◆ **Data for this task**:
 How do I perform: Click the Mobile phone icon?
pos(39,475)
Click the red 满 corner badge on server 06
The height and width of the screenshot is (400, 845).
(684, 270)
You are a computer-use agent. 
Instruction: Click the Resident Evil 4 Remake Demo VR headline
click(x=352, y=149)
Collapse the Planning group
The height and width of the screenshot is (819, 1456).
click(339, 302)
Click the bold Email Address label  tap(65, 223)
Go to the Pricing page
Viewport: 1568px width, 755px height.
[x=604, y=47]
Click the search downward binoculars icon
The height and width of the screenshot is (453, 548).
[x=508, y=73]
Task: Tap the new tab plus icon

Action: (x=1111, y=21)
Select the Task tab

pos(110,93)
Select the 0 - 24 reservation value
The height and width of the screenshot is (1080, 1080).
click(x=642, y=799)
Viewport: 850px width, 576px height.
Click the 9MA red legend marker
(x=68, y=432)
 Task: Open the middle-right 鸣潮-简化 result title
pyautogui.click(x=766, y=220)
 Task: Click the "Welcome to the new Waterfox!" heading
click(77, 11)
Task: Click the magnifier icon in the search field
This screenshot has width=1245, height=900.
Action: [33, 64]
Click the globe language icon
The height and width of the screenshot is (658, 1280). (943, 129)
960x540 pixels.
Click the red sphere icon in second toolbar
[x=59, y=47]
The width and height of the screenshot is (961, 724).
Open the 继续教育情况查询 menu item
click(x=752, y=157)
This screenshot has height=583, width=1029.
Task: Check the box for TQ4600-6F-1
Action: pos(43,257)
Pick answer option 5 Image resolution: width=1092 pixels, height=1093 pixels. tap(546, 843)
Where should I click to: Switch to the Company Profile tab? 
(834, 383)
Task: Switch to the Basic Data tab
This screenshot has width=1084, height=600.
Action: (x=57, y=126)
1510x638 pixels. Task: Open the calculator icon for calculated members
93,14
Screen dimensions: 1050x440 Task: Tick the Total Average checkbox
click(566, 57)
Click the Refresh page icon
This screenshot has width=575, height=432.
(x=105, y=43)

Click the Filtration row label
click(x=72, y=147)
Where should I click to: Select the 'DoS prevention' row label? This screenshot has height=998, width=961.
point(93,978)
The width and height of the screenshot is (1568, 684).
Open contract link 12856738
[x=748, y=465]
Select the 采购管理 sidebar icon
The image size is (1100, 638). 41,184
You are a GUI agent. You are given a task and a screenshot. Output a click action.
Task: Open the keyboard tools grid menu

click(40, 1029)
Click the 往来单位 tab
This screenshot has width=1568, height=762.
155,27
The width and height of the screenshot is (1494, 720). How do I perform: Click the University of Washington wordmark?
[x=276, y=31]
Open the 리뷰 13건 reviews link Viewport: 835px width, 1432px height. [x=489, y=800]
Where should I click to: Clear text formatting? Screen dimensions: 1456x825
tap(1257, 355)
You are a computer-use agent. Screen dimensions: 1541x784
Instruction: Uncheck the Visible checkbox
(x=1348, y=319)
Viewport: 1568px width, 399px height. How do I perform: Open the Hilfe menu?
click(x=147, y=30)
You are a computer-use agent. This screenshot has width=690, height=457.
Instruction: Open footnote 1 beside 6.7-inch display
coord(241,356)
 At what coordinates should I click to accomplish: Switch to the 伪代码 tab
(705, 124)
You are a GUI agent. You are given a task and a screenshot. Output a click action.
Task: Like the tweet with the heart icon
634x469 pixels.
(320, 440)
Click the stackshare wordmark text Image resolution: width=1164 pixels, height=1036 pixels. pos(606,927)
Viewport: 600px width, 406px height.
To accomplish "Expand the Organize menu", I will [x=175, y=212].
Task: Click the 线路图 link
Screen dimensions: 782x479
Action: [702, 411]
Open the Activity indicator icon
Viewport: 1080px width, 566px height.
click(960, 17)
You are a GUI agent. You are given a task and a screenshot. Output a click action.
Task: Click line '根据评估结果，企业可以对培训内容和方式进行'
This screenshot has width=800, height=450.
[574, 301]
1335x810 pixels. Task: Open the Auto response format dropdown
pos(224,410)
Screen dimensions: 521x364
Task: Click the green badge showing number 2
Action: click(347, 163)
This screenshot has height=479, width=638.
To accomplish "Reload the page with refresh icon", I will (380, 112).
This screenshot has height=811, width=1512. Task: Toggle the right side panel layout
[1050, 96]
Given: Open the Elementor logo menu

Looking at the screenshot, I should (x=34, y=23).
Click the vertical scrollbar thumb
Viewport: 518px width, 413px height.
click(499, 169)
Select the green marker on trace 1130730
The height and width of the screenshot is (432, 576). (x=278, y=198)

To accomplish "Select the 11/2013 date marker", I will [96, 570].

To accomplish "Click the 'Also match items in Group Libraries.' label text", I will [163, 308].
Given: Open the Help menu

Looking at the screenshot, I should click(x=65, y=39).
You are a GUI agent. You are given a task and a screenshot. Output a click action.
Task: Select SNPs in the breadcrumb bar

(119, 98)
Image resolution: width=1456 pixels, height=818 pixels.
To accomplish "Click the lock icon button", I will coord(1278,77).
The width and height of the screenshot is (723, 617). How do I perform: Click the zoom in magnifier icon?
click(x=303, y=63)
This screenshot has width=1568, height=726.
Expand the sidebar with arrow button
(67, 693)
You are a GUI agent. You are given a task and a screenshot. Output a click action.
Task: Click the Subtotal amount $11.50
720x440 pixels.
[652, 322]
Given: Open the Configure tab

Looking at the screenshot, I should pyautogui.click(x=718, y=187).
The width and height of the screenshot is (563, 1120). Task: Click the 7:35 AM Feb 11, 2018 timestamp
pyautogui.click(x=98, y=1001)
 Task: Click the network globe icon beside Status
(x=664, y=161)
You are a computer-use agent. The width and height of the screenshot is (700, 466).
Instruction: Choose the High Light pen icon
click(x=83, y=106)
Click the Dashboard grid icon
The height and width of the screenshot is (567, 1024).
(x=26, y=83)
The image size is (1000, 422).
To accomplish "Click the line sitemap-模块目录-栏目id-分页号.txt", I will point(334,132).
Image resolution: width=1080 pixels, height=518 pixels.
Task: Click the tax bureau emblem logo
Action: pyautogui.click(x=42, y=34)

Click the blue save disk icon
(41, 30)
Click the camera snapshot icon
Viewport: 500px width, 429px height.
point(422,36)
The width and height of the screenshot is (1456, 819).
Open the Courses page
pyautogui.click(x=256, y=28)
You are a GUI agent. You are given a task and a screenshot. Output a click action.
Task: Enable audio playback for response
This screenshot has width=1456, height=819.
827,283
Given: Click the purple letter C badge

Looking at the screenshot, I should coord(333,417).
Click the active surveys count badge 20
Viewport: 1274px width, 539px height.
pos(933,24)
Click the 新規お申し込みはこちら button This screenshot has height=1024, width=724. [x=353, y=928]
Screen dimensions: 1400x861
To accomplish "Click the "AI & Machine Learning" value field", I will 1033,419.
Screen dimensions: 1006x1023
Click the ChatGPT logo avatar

◆ **To do**:
Throughout the material above, find each line with "computer" and return it.

◆ **Task solution**:
You are a computer-use agent. 
You are a computer-use agent. Screen dimensions: 1541x784
You are a computer-use agent. This screenshot has width=690, height=457.
You are a computer-use agent. The width and height of the screenshot is (700, 466).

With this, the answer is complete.